Reproduce the data below word for word.
START Data shown
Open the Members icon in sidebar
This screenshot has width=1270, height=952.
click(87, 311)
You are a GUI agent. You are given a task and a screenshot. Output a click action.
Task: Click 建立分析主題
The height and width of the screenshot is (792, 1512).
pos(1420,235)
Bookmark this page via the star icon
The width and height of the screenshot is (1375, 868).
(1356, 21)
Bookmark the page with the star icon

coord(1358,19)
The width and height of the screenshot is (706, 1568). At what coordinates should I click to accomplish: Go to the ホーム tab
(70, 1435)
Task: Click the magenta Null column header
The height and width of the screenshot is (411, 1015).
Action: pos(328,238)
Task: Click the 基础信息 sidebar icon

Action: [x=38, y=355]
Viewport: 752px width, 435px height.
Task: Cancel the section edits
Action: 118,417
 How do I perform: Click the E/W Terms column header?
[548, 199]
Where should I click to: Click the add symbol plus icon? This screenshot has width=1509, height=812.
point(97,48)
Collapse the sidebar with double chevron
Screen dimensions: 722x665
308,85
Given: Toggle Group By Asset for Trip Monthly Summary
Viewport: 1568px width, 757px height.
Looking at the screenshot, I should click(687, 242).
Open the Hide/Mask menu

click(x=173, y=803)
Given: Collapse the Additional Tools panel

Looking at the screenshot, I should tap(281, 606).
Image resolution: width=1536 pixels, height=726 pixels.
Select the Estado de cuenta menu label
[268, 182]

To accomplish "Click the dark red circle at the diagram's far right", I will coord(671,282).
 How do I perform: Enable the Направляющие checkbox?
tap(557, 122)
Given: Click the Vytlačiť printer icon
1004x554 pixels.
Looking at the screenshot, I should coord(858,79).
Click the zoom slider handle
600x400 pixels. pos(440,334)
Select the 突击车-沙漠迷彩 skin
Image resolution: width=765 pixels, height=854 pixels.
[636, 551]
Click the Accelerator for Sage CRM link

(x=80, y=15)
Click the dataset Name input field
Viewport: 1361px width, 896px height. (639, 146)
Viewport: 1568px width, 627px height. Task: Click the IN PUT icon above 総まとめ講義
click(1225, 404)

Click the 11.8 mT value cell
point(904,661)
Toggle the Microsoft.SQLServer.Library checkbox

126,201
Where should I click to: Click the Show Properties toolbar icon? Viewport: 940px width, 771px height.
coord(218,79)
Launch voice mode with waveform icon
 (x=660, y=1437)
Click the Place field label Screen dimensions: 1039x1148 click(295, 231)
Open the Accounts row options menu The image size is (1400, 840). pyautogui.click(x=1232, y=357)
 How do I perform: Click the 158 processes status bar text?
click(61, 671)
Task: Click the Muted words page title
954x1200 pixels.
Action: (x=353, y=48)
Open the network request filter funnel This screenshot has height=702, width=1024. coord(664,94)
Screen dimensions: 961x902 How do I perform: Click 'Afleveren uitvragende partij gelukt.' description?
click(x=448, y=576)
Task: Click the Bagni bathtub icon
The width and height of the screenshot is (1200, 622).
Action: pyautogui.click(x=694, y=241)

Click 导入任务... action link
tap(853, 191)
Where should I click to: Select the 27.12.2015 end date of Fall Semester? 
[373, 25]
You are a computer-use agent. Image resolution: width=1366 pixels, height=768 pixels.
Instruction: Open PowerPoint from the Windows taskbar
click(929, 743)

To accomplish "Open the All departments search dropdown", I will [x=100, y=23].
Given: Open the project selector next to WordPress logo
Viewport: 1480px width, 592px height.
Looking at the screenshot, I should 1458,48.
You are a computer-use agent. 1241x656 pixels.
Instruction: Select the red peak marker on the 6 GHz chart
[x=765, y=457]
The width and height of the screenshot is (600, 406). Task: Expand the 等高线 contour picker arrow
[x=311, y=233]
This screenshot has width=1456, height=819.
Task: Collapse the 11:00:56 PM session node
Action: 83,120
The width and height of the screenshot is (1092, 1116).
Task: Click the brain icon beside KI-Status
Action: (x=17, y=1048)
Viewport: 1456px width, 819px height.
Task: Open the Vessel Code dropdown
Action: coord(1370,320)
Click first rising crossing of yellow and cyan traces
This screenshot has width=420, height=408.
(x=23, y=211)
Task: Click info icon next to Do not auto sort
END Data shown
- [Answer for this exercise]
Open the Members icon in sidebar
This screenshot has width=1270, height=952.
click(87, 311)
You are a GUI agent. You are given a task and a screenshot. Output a click action.
Task: Click 建立分析主題
The height and width of the screenshot is (792, 1512).
pos(1420,235)
Bookmark this page via the star icon
The width and height of the screenshot is (1375, 868).
(1356, 21)
Bookmark the page with the star icon

coord(1358,19)
The width and height of the screenshot is (706, 1568). At what coordinates should I click to accomplish: Go to the ホーム tab
(70, 1435)
Task: Click the magenta Null column header
The height and width of the screenshot is (411, 1015).
Action: pos(328,238)
Task: Click the 基础信息 sidebar icon

Action: [x=38, y=355]
Viewport: 752px width, 435px height.
Task: Cancel the section edits
Action: 118,417
 How do I perform: Click the E/W Terms column header?
[548, 199]
Where should I click to: Click the add symbol plus icon? This screenshot has width=1509, height=812.
point(97,48)
Collapse the sidebar with double chevron
Screen dimensions: 722x665
308,85
Given: Toggle Group By Asset for Trip Monthly Summary
Viewport: 1568px width, 757px height.
Looking at the screenshot, I should click(687, 242).
Open the Hide/Mask menu

click(x=173, y=803)
Given: Collapse the Additional Tools panel

Looking at the screenshot, I should tap(281, 606).
Image resolution: width=1536 pixels, height=726 pixels.
Select the Estado de cuenta menu label
[268, 182]

To accomplish "Click the dark red circle at the diagram's far right", I will coord(671,282).
 How do I perform: Enable the Направляющие checkbox?
tap(557, 122)
Given: Click the Vytlačiť printer icon
1004x554 pixels.
Looking at the screenshot, I should coord(858,79).
Click the zoom slider handle
600x400 pixels. pos(440,334)
Select the 突击车-沙漠迷彩 skin
Image resolution: width=765 pixels, height=854 pixels.
[636, 551]
Click the Accelerator for Sage CRM link

(x=80, y=15)
Click the dataset Name input field
Viewport: 1361px width, 896px height. (639, 146)
Viewport: 1568px width, 627px height. Task: Click the IN PUT icon above 総まとめ講義
click(1225, 404)

Click the 11.8 mT value cell
point(904,661)
Toggle the Microsoft.SQLServer.Library checkbox

126,201
Where should I click to: Click the Show Properties toolbar icon? Viewport: 940px width, 771px height.
coord(218,79)
Launch voice mode with waveform icon
 (x=660, y=1437)
Click the Place field label Screen dimensions: 1039x1148 click(295, 231)
Open the Accounts row options menu The image size is (1400, 840). pyautogui.click(x=1232, y=357)
 How do I perform: Click the 158 processes status bar text?
click(61, 671)
Task: Click the Muted words page title
954x1200 pixels.
Action: (x=353, y=48)
Open the network request filter funnel This screenshot has height=702, width=1024. coord(664,94)
Screen dimensions: 961x902 How do I perform: Click 'Afleveren uitvragende partij gelukt.' description?
click(x=448, y=576)
Task: Click the Bagni bathtub icon
The width and height of the screenshot is (1200, 622).
Action: pyautogui.click(x=694, y=241)

Click 导入任务... action link
tap(853, 191)
Where should I click to: Select the 27.12.2015 end date of Fall Semester? 
[373, 25]
You are a computer-use agent. Image resolution: width=1366 pixels, height=768 pixels.
Instruction: Open PowerPoint from the Windows taskbar
click(929, 743)

To accomplish "Open the All departments search dropdown", I will [x=100, y=23].
Given: Open the project selector next to WordPress logo
Viewport: 1480px width, 592px height.
Looking at the screenshot, I should 1458,48.
You are a computer-use agent. 1241x656 pixels.
Instruction: Select the red peak marker on the 6 GHz chart
[x=765, y=457]
The width and height of the screenshot is (600, 406). Task: Expand the 等高线 contour picker arrow
[x=311, y=233]
This screenshot has width=1456, height=819.
Task: Collapse the 11:00:56 PM session node
Action: 83,120
The width and height of the screenshot is (1092, 1116).
Task: Click the brain icon beside KI-Status
Action: (x=17, y=1048)
Viewport: 1456px width, 819px height.
Task: Open the Vessel Code dropdown
Action: coord(1370,320)
Click first rising crossing of yellow and cyan traces
This screenshot has width=420, height=408.
(x=23, y=211)
Task: Click info icon next to Do not auto sort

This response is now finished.